The way I've helped myself was to use a terminal server with multiple
connections for the different sessions - the RDC session name will be
visible and allow you to keep the sessions appart.  And when connected
to a session - your account would tell you that this is the Denver
session or you could even add some other notes on the desktop or
whereever, if this helps you keep the sessions appart...

/Guido

-----Original Message-----
From: [EMAIL PROTECTED]
[mailto:[EMAIL PROTECTED] On Behalf Of Coleman, Hunter
Sent: Dienstag, 13. Dezember 2005 00:33
To: [email protected]
Subject: RE: [ActiveDir] ADMT Request

It's been ages since we ran our migration, but at the time we scripted
it using the sample scripts that accompanied ADMT. If you go that route,
you can have multiple log files that are uniquely named and not run into
the session confusion.

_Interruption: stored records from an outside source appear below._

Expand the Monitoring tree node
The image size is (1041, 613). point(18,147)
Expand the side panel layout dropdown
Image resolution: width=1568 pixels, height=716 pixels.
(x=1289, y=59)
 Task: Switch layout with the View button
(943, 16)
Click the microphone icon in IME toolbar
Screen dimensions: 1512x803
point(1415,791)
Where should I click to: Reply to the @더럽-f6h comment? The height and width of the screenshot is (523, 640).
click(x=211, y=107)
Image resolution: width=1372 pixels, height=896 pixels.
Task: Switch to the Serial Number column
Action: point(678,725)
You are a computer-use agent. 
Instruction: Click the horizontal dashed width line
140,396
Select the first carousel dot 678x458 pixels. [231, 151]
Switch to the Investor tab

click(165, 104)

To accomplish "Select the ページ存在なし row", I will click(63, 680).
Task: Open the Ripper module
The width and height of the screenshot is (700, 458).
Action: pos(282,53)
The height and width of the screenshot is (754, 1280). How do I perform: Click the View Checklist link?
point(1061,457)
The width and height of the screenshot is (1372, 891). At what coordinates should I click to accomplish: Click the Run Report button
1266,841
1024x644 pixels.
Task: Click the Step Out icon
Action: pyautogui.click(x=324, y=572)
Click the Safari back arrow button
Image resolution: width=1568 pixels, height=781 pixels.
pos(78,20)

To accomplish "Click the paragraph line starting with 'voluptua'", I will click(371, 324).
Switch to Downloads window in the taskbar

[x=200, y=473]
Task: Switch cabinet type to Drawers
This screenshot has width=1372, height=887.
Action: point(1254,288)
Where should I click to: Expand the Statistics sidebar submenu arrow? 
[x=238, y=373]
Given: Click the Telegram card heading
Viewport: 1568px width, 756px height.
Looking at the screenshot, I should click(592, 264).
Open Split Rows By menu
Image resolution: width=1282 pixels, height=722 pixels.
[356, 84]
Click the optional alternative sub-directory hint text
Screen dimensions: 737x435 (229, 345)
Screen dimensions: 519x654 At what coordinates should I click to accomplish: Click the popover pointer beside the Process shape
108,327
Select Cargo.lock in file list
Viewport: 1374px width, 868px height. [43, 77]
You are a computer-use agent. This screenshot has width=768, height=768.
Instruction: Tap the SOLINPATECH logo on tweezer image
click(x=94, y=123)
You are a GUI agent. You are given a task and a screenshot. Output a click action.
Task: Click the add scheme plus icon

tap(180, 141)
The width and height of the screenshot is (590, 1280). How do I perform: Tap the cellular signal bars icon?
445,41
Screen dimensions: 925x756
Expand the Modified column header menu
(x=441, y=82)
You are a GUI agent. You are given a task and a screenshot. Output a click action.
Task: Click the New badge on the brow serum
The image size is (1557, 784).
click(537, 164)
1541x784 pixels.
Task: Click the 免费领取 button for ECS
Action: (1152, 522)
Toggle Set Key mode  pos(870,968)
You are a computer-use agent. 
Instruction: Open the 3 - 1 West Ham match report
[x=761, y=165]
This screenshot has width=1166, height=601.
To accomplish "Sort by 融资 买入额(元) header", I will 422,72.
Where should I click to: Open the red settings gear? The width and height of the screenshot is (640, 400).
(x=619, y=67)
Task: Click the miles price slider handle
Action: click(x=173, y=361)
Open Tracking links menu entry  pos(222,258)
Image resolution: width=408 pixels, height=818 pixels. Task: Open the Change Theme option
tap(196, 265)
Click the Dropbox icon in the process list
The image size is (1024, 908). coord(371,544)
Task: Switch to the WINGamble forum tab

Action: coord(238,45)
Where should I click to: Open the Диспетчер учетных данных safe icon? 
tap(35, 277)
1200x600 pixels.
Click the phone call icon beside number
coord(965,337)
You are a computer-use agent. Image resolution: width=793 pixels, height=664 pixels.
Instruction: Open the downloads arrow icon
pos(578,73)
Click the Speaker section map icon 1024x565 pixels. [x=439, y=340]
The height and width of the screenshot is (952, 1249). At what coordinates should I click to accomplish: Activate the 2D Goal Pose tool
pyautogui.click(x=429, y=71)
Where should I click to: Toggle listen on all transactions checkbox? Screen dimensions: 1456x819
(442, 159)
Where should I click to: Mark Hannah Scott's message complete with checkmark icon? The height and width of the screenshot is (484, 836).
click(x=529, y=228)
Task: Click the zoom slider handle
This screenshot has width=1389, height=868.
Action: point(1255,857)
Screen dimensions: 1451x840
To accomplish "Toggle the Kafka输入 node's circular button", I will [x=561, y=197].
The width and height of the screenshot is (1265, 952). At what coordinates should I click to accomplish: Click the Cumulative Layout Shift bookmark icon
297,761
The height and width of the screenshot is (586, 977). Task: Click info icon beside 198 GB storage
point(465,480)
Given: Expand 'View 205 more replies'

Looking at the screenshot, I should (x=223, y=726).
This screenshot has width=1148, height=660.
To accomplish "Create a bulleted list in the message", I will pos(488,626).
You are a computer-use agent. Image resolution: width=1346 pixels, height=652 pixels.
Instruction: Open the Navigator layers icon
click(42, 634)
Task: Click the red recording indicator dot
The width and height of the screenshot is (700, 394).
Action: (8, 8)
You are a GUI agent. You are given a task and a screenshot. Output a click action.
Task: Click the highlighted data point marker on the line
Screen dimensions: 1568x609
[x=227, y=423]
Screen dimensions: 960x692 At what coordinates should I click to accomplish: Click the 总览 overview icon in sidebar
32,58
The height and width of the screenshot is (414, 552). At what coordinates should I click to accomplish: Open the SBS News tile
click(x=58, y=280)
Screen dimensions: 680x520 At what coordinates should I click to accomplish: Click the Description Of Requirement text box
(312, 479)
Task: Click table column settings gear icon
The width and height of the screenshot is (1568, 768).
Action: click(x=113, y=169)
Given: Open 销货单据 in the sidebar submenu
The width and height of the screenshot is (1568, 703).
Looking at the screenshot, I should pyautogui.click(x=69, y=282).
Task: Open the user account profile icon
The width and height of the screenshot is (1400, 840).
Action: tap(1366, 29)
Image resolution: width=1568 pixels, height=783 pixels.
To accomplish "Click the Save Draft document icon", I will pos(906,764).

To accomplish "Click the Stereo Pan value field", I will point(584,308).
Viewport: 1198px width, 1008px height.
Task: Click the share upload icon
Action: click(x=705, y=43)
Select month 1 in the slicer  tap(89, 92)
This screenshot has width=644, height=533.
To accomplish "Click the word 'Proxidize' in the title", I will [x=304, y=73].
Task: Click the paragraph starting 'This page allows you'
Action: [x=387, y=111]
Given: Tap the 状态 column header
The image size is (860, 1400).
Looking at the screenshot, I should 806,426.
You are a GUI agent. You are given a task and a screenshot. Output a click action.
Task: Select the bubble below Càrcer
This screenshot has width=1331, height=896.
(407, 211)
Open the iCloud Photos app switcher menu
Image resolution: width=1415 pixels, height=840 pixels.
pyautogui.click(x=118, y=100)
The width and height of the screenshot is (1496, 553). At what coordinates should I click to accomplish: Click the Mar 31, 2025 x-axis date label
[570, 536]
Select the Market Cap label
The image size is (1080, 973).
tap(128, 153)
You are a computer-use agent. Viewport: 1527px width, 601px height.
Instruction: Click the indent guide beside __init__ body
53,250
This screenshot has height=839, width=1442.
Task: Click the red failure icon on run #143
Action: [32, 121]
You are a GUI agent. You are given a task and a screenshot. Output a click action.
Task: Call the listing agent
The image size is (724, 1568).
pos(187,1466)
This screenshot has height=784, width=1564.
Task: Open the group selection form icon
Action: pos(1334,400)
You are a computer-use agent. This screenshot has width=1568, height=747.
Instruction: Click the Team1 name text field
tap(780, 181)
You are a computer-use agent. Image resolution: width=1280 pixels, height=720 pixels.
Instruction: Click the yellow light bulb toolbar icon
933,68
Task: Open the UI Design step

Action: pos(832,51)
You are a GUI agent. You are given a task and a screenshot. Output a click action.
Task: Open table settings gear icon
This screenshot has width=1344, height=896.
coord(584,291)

You'll also get much more consistent results from
the scripts, as you won't have mischecked options or typos that seem
inevitable in lots of point/click scenarios.

Hunter 

-----Original Message-----
From: [EMAIL PROTECTED]
[mailto:[EMAIL PROTECTED] On Behalf Of
[EMAIL PROTECTED]
Sent: Monday, December 12, 2005 3:47 PM
To: [email protected]
Subject: [ActiveDir] ADMT Request

Hi All

I am not sure anybody that can do anything with this listens on this
list but we have been using ADMT v.3 with great success for a very large
scale migration.  The multi session ability has been a huge benefit to
us.  We are running into a problem keeping multiple sessions straight.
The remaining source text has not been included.